BEGIN Material provided

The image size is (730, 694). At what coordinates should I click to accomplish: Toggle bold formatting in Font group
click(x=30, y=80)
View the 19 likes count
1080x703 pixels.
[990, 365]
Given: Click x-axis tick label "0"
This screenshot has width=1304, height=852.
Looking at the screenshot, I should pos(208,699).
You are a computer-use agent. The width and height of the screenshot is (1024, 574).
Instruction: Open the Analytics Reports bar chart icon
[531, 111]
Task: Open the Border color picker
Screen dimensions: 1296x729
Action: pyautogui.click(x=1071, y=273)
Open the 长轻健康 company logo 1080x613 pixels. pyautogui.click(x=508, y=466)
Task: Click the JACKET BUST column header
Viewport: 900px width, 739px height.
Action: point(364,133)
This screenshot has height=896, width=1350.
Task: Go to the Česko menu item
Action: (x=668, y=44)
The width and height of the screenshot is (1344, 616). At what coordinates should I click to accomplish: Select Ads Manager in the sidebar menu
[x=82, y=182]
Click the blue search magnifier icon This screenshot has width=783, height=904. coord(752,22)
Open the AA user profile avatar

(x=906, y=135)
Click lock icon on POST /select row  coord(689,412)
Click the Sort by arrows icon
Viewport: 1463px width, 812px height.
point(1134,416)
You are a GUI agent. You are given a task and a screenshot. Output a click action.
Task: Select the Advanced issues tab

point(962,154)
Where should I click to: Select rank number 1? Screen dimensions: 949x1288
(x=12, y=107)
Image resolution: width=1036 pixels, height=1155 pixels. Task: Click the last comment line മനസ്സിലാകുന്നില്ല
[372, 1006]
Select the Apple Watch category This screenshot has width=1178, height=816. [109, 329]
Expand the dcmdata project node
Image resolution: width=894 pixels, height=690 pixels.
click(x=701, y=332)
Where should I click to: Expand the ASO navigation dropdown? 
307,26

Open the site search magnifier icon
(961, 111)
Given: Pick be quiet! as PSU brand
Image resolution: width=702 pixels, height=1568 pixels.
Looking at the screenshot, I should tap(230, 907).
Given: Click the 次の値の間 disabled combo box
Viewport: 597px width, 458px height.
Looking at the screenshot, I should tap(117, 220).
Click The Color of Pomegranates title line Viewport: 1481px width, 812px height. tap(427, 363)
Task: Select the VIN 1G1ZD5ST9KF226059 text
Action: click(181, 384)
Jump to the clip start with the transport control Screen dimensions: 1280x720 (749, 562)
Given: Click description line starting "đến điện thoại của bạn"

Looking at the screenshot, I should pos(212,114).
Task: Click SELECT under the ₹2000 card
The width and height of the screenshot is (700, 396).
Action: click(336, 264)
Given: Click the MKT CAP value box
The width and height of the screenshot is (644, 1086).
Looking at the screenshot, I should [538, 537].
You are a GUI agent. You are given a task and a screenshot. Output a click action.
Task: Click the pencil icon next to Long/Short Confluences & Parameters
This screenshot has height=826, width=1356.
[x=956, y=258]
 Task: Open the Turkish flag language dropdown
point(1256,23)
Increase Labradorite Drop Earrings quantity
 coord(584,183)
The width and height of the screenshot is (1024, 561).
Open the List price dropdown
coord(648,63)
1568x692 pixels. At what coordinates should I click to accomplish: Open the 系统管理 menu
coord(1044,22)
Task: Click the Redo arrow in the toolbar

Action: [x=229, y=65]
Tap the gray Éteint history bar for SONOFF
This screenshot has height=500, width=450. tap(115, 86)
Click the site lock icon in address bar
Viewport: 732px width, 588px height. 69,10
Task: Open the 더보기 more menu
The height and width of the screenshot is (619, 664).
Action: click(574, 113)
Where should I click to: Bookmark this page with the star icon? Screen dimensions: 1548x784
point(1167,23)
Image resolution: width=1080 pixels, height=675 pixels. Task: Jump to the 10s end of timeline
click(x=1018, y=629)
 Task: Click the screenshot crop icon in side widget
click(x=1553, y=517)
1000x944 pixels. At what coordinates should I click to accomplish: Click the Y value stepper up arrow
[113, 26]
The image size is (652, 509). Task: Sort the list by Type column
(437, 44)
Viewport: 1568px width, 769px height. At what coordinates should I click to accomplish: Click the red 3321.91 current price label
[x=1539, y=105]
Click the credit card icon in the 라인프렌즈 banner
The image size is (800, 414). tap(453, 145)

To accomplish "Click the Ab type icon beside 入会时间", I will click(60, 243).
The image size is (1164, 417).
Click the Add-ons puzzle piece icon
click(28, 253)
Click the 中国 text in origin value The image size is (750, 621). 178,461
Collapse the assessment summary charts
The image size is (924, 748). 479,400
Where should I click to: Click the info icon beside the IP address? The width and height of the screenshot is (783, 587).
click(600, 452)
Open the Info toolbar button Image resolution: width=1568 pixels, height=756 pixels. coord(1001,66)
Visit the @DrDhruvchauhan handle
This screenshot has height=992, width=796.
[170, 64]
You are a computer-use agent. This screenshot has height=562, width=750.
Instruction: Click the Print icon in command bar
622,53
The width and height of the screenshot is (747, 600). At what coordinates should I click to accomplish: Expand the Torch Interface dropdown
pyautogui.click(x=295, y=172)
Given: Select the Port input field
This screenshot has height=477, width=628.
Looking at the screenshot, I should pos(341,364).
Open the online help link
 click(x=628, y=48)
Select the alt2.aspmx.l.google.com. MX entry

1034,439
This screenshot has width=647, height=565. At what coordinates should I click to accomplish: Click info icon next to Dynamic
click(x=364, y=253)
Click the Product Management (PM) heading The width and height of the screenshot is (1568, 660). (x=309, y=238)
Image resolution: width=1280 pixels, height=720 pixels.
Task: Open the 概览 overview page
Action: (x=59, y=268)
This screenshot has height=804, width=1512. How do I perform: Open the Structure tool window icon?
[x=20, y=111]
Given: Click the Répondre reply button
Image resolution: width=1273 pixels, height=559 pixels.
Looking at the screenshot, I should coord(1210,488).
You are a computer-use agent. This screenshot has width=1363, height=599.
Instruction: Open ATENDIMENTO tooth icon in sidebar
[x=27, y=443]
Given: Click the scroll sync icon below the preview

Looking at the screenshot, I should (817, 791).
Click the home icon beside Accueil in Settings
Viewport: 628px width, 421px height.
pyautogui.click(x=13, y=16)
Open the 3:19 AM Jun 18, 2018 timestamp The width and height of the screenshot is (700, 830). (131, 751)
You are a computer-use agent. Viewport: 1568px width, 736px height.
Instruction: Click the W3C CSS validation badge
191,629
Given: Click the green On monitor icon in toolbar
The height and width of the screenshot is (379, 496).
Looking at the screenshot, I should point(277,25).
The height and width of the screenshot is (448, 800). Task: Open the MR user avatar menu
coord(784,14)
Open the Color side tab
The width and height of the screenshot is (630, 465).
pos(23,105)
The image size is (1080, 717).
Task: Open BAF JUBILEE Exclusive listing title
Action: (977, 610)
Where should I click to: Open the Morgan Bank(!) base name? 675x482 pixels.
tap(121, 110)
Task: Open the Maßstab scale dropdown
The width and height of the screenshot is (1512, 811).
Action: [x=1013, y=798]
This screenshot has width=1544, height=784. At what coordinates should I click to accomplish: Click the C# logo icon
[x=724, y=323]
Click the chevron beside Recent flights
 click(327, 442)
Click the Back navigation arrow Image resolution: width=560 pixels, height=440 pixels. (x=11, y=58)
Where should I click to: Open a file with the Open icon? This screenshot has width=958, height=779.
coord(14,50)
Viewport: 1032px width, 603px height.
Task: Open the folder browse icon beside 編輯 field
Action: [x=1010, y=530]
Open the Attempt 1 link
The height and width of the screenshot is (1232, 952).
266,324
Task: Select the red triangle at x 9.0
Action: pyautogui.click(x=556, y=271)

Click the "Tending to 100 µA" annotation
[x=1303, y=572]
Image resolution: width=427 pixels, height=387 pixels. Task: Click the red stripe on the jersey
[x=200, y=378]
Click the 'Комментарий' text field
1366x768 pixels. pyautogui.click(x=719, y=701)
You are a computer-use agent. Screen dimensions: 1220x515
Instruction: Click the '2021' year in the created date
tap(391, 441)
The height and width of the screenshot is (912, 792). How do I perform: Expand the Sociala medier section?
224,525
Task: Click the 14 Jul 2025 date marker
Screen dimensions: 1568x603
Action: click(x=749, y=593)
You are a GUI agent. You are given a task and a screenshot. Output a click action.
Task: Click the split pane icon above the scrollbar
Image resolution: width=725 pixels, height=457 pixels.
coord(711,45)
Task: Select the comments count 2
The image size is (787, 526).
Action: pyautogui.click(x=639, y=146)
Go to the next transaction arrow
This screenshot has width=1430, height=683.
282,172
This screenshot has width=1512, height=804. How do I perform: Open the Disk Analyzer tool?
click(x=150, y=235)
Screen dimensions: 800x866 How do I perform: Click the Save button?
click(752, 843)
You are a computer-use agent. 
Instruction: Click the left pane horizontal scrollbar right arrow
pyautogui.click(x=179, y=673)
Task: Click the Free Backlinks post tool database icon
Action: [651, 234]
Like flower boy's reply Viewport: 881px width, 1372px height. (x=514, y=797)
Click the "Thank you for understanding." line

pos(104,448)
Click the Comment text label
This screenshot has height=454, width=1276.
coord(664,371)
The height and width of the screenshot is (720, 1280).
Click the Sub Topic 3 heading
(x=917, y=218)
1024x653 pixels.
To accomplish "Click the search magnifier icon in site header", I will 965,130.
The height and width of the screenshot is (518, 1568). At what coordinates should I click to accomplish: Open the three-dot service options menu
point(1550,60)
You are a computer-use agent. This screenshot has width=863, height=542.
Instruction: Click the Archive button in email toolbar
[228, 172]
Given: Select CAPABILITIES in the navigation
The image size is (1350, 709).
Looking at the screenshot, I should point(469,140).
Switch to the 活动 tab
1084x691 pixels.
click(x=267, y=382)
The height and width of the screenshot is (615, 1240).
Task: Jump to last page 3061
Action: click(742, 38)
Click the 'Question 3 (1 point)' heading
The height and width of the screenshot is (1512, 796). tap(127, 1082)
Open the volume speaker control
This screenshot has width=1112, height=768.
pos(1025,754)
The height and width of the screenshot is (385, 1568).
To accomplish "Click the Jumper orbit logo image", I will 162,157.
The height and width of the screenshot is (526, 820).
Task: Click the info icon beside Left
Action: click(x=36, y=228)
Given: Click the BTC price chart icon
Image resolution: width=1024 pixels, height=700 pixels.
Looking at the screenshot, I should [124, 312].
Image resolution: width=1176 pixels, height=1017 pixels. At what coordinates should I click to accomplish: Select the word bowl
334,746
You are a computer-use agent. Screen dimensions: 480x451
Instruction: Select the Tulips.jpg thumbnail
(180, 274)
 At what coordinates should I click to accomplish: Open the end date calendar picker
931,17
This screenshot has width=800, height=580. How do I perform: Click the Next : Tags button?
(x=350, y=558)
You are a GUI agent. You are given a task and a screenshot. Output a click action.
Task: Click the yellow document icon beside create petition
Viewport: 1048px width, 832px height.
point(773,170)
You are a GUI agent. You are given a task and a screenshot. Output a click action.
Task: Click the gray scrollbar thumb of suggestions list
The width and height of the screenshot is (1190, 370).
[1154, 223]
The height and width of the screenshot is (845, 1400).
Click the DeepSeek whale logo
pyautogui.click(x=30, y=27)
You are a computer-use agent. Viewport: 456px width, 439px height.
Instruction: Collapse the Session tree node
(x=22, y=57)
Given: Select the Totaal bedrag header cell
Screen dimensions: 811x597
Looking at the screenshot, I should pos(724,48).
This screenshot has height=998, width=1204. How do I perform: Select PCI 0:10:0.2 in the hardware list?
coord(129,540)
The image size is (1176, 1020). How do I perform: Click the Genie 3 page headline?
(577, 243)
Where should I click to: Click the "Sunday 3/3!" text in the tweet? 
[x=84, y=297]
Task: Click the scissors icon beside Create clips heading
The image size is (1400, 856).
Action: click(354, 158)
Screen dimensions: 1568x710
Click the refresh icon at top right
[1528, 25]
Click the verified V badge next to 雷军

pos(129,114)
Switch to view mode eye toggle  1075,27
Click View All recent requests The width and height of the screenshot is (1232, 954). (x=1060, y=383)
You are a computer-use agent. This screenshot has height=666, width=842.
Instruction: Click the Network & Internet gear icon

END Material provided

_Exercise:_
Only one stretch of the entries above is wanted: the lines from the one containing "Where should I click to: Open the" through the one containing "Click the Back". Please reproduce it exactly.

_Result:_
Where should I click to: Open the Morgan Bank(!) base name? 675x482 pixels.
tap(121, 110)
Task: Open the Maßstab scale dropdown
The width and height of the screenshot is (1512, 811).
Action: [x=1013, y=798]
This screenshot has width=1544, height=784. At what coordinates should I click to accomplish: Click the C# logo icon
[x=724, y=323]
Click the chevron beside Recent flights
 click(327, 442)
Click the Back navigation arrow Image resolution: width=560 pixels, height=440 pixels. (x=11, y=58)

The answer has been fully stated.